== Segment start ==

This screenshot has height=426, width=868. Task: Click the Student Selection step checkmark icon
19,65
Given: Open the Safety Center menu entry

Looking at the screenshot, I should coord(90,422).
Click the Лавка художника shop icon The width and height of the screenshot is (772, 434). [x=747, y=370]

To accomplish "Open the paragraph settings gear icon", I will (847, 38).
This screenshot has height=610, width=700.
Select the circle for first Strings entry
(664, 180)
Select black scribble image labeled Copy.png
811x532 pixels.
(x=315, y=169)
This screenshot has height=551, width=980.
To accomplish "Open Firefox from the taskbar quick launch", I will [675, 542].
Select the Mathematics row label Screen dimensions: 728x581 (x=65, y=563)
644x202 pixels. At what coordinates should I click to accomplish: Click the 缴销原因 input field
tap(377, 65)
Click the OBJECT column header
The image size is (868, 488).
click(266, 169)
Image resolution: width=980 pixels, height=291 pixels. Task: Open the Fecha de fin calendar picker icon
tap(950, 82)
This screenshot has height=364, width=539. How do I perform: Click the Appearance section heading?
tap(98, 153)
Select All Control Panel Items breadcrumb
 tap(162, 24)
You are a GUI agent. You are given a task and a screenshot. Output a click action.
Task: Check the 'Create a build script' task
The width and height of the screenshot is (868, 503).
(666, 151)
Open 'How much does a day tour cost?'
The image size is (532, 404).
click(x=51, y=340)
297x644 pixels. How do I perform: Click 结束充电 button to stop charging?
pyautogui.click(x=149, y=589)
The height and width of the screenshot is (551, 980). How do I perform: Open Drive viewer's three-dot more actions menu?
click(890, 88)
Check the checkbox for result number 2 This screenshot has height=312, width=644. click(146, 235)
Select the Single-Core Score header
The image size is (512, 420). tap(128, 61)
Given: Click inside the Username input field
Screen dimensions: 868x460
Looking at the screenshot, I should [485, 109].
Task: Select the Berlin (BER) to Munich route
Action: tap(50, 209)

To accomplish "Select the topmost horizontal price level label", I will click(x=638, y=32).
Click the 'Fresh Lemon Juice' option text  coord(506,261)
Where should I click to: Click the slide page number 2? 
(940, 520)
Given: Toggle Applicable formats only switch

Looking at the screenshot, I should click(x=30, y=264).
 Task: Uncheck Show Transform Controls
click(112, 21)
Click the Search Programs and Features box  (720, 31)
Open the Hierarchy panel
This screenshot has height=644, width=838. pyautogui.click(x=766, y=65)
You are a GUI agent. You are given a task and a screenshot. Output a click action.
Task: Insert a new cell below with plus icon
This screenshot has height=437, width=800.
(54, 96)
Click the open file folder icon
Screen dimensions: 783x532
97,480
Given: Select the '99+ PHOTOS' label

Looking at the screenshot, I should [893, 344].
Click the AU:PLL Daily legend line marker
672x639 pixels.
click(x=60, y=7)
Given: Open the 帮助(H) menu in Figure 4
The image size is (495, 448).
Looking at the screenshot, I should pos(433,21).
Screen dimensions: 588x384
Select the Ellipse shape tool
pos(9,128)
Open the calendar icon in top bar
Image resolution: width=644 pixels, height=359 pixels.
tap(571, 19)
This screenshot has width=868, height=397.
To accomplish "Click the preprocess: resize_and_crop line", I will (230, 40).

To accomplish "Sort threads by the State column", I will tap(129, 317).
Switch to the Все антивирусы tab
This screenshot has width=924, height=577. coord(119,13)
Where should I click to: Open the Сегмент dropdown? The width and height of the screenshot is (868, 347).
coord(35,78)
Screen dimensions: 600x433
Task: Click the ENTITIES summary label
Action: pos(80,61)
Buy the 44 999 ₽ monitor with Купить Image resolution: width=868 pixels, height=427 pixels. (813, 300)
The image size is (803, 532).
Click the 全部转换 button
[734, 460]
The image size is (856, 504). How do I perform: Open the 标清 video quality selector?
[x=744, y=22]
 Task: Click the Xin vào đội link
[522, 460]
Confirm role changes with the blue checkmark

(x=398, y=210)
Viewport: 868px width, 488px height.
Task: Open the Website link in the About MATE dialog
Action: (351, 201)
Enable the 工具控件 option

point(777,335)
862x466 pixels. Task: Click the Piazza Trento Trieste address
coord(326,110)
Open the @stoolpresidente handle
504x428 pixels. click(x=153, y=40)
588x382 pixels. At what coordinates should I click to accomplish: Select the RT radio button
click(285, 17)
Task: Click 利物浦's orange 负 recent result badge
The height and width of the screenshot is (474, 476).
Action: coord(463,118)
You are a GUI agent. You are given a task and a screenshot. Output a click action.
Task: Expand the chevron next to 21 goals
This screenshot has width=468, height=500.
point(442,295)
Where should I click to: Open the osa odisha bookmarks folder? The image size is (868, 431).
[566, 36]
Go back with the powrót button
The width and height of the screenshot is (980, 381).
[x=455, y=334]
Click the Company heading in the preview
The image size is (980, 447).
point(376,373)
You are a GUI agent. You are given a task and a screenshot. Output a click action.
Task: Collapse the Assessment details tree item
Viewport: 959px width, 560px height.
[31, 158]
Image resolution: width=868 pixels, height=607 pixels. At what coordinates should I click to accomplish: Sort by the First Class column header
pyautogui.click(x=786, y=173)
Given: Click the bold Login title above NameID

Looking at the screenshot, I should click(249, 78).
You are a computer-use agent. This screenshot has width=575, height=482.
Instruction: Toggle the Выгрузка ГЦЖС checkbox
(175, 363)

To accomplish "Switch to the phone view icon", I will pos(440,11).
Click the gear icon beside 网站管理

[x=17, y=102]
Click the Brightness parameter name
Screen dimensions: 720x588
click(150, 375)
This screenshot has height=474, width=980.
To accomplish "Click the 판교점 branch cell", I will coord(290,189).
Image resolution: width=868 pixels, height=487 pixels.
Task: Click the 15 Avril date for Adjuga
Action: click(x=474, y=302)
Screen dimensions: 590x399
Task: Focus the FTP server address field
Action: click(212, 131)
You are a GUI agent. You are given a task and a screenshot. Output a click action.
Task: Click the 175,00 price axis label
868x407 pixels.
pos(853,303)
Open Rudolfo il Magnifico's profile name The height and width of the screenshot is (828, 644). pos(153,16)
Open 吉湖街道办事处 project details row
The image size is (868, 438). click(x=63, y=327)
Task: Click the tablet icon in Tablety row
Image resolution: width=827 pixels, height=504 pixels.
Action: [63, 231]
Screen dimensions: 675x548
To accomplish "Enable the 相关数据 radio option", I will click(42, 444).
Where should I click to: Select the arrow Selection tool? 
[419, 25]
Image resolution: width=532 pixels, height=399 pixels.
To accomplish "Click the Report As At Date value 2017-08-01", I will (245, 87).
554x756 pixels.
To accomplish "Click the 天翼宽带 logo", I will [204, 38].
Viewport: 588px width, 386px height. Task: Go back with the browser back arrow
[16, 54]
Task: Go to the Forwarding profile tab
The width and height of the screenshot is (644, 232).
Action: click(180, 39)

== Segment end ==

Using the data above, show each line where "result" occurs.

▶ [Response]
Check the checkbox for result number 2 This screenshot has height=312, width=644. click(146, 235)
Task: Click 利物浦's orange 负 recent result badge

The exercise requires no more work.